Os números também precisam de ser trazidos para aqui. O governador do Banco de Portugal, em dezembro, no Dia Mundial do Turismo, fez uma apresentação e disse que a remuneração média em 2024 foi de 1.021 euros.
Abaixo da média do país.
Sim, mas mais 46% do que em 2015, mais 31% face 2019, quando no total da economia, face 2019, o crescimento da remuneração média foi apenas de 27%. Nas empresas de hotelaria, os custos com salários, como descontos para a segurança social, subsídios, aumentaram 50% desde 2019.
Os hotéis que não cumpram determinadas regras europeias, não podem, por exemplo, fornecer serviços a grandes empresas. Isso vai acelerar esta transição?
A diretiva de reporte só abrange, até 2028, as grandes empresas e as cotadas. Os pequenos hotéis não estão obrigados a este reporte, mas vão ser metidos na prensa. O Turismo Portugal tem o programa Turismo 360, que ensina as empresas a fazerem este caminho para a sustentabilidade. Vai acontecer antes de ser obrigatório e vai acelerar. Há uma selva regulatória na UE que é um horror. Uma selva de selos. É um horror.
Esta Comissão vai apostar mais na simplificação e menos em produzir regulação?
É mesmo isso. Não produzir e simplificar o que já existe. Embora estas coisas às vezes vão por aí fora e nascem como cogumelos, porque isto dá muitas consultorias.
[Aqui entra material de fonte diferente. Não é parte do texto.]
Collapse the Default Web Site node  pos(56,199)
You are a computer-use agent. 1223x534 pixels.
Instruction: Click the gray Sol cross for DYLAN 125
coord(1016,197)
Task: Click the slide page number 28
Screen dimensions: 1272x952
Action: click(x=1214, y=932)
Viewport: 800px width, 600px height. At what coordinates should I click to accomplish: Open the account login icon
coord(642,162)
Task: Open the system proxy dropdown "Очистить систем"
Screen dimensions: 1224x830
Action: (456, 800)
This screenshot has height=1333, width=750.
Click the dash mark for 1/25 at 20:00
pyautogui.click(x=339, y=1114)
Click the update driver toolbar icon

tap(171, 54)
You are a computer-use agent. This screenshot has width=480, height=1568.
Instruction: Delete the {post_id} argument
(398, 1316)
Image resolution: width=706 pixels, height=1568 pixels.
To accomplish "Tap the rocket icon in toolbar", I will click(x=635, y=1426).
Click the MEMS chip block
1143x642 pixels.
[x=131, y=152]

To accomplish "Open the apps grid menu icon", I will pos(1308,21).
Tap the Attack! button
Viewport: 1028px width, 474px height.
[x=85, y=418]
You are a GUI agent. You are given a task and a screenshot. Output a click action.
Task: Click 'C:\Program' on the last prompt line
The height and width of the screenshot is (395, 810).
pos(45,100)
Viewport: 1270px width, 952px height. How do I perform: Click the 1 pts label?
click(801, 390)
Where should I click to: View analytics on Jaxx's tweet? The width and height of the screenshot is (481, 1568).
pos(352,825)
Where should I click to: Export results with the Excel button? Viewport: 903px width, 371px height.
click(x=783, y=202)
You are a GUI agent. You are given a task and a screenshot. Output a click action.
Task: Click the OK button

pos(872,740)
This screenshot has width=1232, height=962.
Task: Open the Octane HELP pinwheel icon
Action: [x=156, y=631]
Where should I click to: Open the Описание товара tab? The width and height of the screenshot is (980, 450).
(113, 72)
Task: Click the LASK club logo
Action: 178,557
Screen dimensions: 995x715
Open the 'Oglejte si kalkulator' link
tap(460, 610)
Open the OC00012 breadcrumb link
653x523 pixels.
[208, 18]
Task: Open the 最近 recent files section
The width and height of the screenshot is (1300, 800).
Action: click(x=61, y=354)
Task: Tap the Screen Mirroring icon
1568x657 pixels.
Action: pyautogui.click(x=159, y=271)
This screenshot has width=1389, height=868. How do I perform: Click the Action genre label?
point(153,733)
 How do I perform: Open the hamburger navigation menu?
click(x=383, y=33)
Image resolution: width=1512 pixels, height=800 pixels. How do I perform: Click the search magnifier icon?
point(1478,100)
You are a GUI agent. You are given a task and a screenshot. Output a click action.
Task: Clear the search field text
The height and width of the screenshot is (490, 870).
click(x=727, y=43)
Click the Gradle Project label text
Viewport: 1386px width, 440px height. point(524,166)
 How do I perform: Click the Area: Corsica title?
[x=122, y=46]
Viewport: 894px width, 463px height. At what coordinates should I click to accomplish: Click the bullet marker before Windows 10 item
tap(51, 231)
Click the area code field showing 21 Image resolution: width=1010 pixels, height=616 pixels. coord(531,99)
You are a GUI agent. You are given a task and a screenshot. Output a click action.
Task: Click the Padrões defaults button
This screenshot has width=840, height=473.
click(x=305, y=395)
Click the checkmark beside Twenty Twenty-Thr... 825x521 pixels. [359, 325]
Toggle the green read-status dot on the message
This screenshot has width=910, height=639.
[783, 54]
Estamos nessa fase? De incentivos perversos?
Era muito importante alguém fazer um Simplex nesta legislação europeia, porque é intragável. Eu, que sou jurista, digo que é intragável. Não podemos pedir isso a pequeníssimas empresas. Vá, por exemplo, a Fátima e quem vê ao balcão são as pessoas da família. Vamos pedir que tenham um gestor ambiental, um diretor de sustentabilidade? Não conseguem fazer aquele reporte, vai ser impossível. E o turismo, mesmo fazendo esta simplificação, acaba por dizer, ou isto me produz um resultado que seja credível perante o setor financeiro ou então estou num programa ‘nice to have’ que não importa às minhas empresas.
O mundo vive hoje grande instabilidade e incerteza geopolítica. Que impacto pode ter no setor?
Estou muito pessimista, não para o setor hoteleiro, mas como cidadã do mundo. Trump 2.0 vai complicar muito o nosso mundo. Tenho os meus três filhos fora e confesso que estou preocupada. Não sei como é que a nossa sociedade, tal como a vivíamos até aqui, com uma segurança social, se vai aguentar se tivermos de fazer um esforço de guerra na tentativa da manutenção da paz. A indústria defesa é tudo menos sustentável. Vamos dizer-lhe que vai ter de cumprir parâmetros de sustentabilidade? Obviamente que isso não vai acontecer. Apesar de tudo, temos de não perder a esperança no turismo que é a indústria da paz. Portugal tem uma vantagem comparativa muito grande em continuar a afirmar-se como um país que preserva coesão territorial, que integra pessoas. Vamos ver como é que a Europa se vai ajustar, se se vai permanecer coesa. Valha-nos o turismo como indústria da paz.